##### Exercise input #####
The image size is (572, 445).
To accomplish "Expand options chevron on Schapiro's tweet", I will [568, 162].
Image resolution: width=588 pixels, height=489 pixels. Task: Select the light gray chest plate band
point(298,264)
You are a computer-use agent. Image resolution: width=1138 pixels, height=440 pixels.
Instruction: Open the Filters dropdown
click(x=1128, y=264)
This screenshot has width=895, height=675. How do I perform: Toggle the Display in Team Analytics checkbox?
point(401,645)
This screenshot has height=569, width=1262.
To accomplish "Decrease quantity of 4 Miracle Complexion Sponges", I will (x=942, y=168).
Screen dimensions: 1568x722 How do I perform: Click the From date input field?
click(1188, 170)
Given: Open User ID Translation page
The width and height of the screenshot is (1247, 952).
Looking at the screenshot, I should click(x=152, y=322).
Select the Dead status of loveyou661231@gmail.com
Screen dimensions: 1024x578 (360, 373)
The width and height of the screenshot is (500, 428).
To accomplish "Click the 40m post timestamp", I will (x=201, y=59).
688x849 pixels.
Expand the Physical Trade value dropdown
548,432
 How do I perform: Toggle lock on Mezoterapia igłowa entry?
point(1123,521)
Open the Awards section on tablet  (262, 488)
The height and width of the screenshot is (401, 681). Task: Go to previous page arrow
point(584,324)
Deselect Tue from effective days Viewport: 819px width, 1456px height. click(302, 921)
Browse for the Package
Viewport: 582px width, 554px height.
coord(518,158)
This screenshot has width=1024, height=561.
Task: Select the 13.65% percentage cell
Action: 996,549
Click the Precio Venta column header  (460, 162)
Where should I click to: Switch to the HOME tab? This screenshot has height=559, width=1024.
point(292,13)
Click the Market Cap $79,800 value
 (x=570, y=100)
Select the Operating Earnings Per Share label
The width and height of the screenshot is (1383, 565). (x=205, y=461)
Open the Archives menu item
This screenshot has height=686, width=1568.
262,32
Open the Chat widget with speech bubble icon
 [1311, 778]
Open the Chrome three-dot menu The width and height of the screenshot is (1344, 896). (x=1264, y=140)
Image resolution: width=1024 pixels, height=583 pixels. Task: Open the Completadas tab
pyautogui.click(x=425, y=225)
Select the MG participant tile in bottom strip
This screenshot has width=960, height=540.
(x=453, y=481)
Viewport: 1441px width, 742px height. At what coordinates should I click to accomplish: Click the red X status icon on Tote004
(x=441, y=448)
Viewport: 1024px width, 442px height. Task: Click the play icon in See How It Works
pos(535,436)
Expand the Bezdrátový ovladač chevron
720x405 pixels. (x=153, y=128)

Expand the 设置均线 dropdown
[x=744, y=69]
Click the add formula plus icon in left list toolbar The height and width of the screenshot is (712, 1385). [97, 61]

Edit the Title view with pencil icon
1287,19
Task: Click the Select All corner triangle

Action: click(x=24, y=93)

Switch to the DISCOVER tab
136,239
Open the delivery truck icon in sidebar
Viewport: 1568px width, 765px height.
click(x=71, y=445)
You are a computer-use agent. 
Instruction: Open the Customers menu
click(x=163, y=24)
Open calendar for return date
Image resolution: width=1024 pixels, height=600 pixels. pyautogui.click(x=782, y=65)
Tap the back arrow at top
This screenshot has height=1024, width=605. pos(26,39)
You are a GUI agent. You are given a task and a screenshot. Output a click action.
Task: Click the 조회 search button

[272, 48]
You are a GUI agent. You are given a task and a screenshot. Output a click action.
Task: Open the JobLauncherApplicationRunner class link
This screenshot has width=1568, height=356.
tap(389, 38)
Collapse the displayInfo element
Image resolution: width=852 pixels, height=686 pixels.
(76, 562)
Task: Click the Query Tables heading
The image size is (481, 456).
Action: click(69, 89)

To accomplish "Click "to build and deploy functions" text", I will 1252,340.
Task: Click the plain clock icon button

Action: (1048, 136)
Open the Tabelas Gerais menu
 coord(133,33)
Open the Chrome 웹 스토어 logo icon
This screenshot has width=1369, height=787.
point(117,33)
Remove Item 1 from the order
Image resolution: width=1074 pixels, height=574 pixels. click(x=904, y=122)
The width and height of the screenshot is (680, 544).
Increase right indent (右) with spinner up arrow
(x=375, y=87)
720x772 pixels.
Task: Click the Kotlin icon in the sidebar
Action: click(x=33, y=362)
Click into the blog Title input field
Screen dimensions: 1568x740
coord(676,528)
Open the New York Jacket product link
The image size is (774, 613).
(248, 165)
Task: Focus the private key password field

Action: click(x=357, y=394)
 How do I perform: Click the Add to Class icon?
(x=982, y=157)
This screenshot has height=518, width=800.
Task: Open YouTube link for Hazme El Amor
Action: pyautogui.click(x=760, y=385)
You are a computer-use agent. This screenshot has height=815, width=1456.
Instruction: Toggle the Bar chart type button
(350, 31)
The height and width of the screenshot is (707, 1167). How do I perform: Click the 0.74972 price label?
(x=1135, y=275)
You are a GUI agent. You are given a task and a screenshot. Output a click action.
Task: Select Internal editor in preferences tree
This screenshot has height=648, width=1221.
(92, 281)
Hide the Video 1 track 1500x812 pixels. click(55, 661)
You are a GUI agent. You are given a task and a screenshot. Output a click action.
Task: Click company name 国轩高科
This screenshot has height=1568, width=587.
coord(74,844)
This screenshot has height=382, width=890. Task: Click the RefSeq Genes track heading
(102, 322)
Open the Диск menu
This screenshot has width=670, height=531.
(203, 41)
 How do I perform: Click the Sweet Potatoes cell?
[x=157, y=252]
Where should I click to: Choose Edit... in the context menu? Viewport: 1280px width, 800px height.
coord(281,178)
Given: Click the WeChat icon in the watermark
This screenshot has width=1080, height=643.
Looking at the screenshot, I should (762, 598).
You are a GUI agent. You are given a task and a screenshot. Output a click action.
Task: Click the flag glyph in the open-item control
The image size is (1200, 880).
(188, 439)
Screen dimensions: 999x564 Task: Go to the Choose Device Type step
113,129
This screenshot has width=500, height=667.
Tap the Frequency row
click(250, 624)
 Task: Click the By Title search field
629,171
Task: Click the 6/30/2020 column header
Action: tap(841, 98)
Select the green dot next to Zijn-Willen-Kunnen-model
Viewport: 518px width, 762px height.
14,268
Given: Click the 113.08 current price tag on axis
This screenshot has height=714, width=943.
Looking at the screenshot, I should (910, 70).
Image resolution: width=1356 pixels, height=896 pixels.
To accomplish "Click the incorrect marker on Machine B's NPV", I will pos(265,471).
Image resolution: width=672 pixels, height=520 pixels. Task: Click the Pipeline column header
#####
__Work to complete__: The answer should be a single number: how many lines in the entries contain "Chrome".

__Exercise solution__: 2